Answer

**step1** Understanding the formula for the area of a triangle

The problem asks us to solve for 'b' in the formula for the area of a triangle, which is $$A = \frac{1}{2}bh$$. In this formula, 'A' stands for the area of the triangle, 'b' stands for the length of its base, and 'h' stands for its height. The formula tells us that if you multiply the base 'b' by the height 'h', and then take one-half of that product (which is the same as dividing by 2), you will get the area 'A'.

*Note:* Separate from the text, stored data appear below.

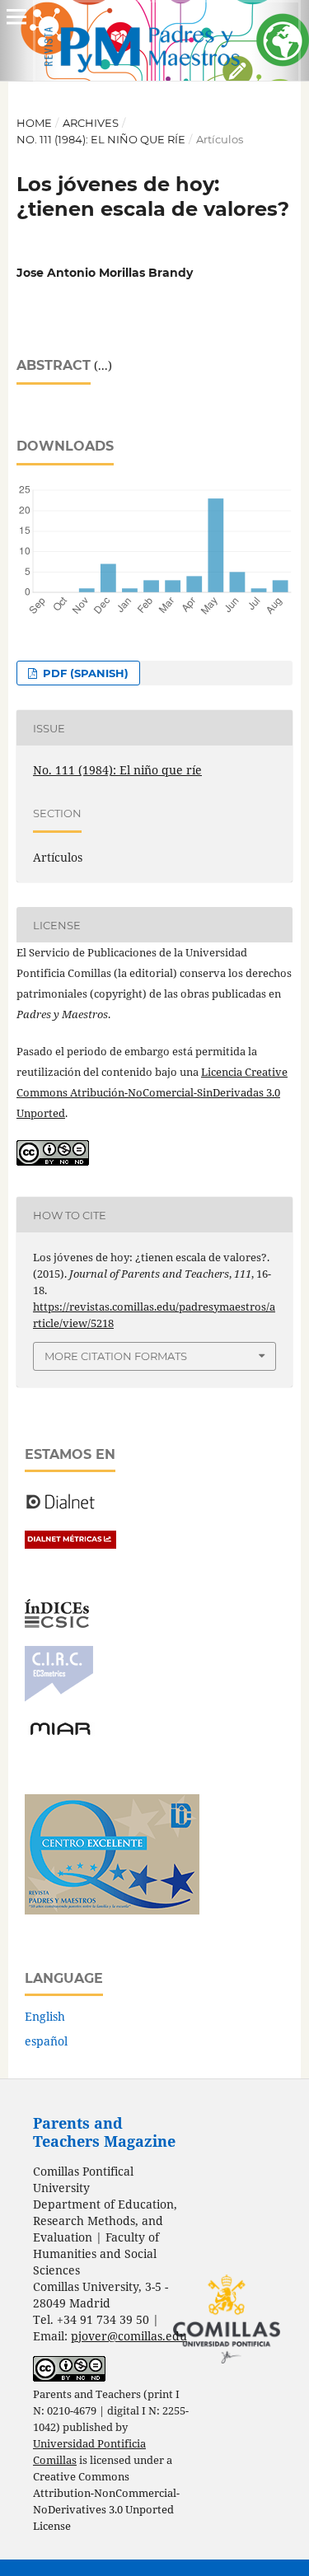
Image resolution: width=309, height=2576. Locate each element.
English (45, 2016)
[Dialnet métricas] (70, 1544)
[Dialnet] (60, 1508)
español (46, 2041)
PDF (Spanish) (84, 673)
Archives (91, 122)
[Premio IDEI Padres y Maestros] (112, 1910)
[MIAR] (60, 1733)
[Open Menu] (16, 16)
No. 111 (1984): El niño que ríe (100, 139)
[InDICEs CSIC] (57, 1623)
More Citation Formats (115, 1356)
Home (34, 122)
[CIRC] (59, 1697)
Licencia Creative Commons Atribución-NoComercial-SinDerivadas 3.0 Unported (152, 1092)
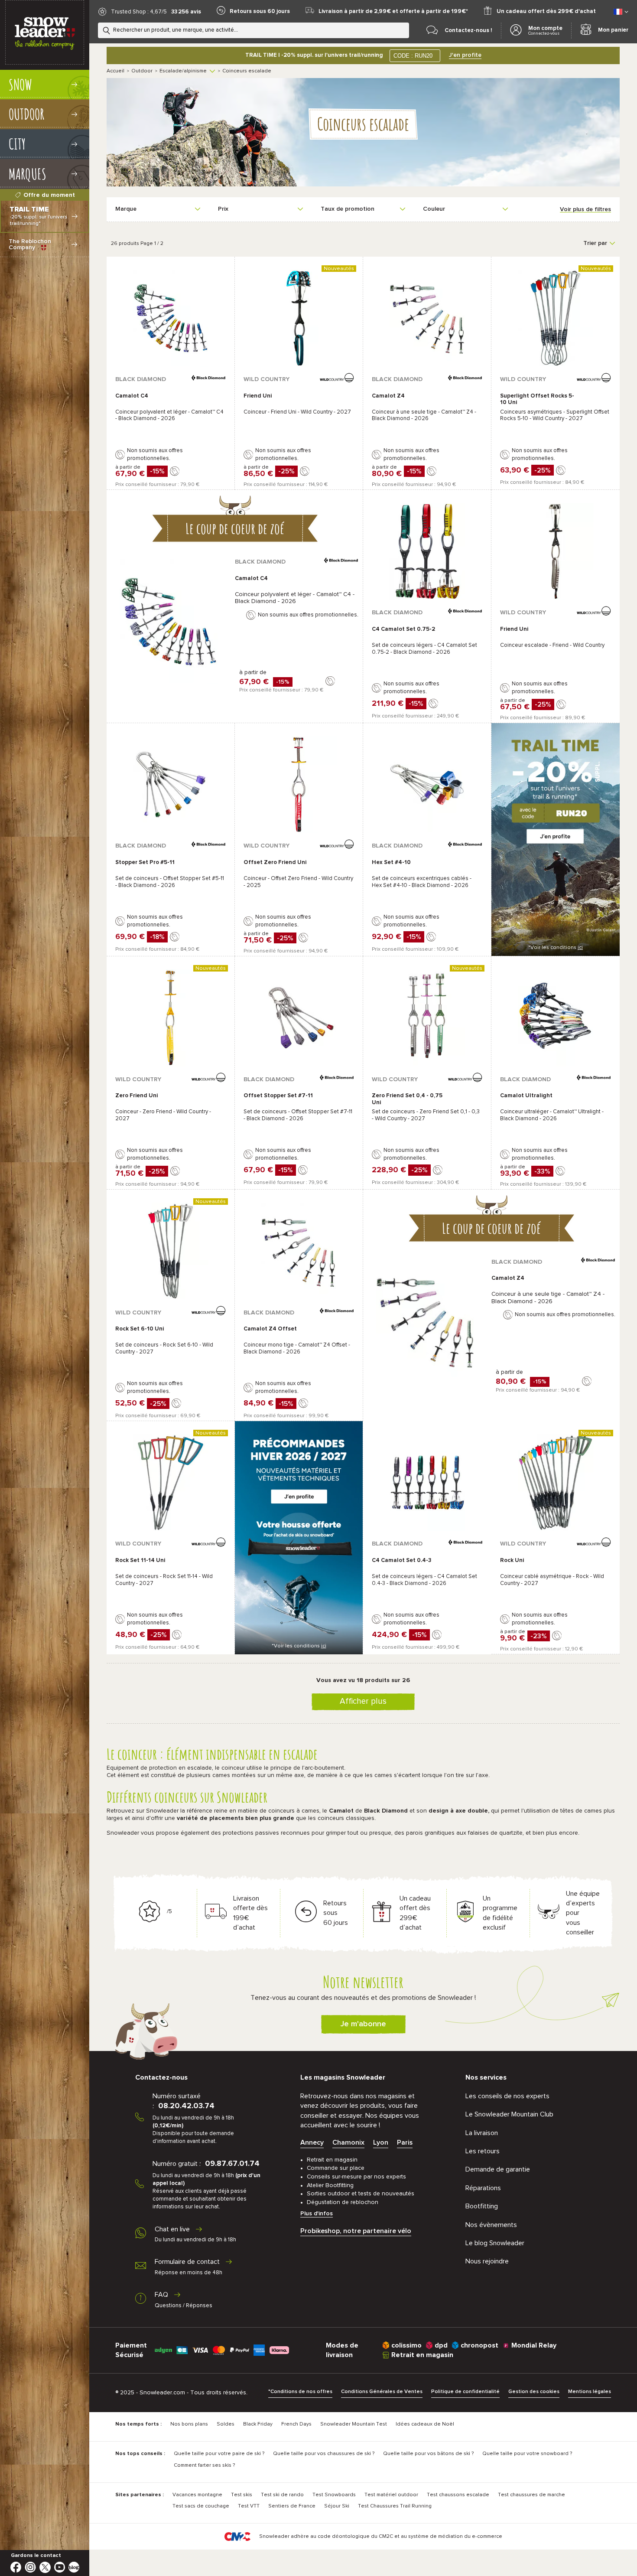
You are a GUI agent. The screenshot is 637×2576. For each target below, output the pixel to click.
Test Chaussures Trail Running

**step2** Identifying the operations performed on 'b'

To understand how to find 'b', let's look at the operations being performed on 'b' in the formula $$A = \frac{1}{2}bh$$. First, 'b' is multiplied by 'h'. Then, this result (which is 'bh') is multiplied by $$\frac{1}{2}$$. Multiplying by $$\frac{1}{2}$$ is the same as dividing by 2.

**step3** Undoing the last operation

To solve for 'b', we need to undo the operations in reverse order. The last operation performed to get 'A' was dividing the product of 'b' and 'h' by 2. To undo this division, we need to perform the opposite operation, which is multiplication. So, we multiply 'A' by 2. This will give us the product of 'b' and 'h'. We can write this as: $$b \times h = A \times 2$$ or $$b \times h = 2A$$.

**step4** Undoing the remaining operation

Now we have $$b \times h = 2A$$. To find 'b', we need to undo the operation of multiplying 'b' by 'h'. The opposite of multiplication is division. So, we need to divide '2A' by 'h' to find 'b'.

**step5** Stating the formula solved for 'b'

Therefore, when we solve the formula for 'b', we get: $$b = \frac{2A}{h}$$ or $$b = 2A \div h$$.